Here we discuss how binding ZEV obligations on automakers might complement a purely subsidy-based approach and help India achieve its goals and to ZEV adoption. Beyond that it can help bring certainty for investors and a scale to production that can help drive down cost of ZEVs and the need for subsidies. We do not recommend any specific target level for ZEV, nor do we suggest a specific timeline for phasing out internal combustion engine vehicles. We simply provide theoretical reasons as well as arguments based on actual experience from around the world with respect to adoption of renewable energy, specifically, solar and wind, biofuels and BEVs, which reveals that when these technologies have seen rapid growth, one finds that binding obligations on producers of fossil fuels or automobiles have been used alongside subsidies. Furthermore, India has a history of using obligations for clean technology to improve energy security and reduce emissions of air pollution and greenhouse gases.
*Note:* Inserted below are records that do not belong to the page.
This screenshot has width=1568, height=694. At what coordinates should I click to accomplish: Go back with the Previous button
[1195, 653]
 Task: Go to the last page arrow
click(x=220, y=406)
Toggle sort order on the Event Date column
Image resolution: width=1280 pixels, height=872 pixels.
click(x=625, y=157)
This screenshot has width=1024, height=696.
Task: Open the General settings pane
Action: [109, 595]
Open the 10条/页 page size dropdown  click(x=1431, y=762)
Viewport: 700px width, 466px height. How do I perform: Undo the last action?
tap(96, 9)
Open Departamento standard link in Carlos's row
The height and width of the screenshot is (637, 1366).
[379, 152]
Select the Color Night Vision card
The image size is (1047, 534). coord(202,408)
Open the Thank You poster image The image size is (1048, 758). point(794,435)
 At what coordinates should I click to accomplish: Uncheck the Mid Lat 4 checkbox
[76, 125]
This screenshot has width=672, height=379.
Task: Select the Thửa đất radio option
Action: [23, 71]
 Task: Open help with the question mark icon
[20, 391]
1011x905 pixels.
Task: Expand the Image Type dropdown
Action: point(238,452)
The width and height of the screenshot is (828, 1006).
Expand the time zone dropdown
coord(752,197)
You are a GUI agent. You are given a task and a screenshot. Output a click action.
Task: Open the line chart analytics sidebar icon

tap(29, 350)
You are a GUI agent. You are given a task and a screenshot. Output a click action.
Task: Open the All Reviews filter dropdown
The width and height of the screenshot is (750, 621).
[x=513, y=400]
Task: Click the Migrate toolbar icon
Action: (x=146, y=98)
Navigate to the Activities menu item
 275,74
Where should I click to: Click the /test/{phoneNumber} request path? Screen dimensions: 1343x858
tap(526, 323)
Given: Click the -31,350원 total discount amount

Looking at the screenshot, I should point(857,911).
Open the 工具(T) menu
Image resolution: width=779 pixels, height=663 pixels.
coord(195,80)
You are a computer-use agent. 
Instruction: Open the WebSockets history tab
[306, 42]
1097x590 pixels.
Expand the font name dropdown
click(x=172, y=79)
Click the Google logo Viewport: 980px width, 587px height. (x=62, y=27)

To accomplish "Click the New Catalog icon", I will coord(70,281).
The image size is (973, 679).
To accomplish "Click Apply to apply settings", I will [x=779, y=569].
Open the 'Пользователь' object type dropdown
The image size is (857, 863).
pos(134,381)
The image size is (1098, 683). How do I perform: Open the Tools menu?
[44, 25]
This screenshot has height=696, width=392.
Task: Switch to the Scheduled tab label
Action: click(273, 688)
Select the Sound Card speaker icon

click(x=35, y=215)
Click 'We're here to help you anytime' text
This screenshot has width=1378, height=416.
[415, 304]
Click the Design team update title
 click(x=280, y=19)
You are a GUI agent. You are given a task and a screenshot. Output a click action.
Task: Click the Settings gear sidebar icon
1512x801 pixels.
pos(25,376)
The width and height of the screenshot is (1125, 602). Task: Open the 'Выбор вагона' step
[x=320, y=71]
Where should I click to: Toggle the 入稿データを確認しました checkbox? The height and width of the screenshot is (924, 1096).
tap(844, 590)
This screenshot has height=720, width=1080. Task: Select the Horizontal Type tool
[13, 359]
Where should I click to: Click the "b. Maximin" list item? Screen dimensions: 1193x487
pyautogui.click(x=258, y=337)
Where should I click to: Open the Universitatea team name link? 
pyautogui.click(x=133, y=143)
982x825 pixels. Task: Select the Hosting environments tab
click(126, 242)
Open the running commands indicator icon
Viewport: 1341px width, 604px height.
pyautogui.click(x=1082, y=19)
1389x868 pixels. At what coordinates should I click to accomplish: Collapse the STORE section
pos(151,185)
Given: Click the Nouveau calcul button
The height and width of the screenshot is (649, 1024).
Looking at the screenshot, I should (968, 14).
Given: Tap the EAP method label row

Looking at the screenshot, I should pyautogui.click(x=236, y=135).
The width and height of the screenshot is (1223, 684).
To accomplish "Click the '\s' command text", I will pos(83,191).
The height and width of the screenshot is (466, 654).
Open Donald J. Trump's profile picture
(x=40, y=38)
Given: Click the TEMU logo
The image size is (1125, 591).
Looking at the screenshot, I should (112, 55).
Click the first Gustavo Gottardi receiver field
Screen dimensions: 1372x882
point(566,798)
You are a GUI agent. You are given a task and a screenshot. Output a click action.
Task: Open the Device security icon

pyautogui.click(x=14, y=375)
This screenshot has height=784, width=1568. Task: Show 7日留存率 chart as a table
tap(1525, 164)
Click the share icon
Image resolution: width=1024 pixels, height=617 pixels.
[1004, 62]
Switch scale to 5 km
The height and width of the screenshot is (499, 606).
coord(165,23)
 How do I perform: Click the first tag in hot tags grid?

Given this context, and since subsidies are costly, an obligation for sales of ZEVs could be a policy that can lead to greater effort and commitments from OEMs to drive down the cost of ZEVs and make them more attractive to consumers.

To help auto OEMs meet these obligations, a suite of complementary policies such obligations on large commercial fleets such as ridesharing and taxi fleets and freight operators to procure ZEVs, obligations on fossil fuel companies to invest in charging or Hydrogen fueling infrastructure, and directing more subsidies for creation of a robust charging and fueling infrastructure are also recommended.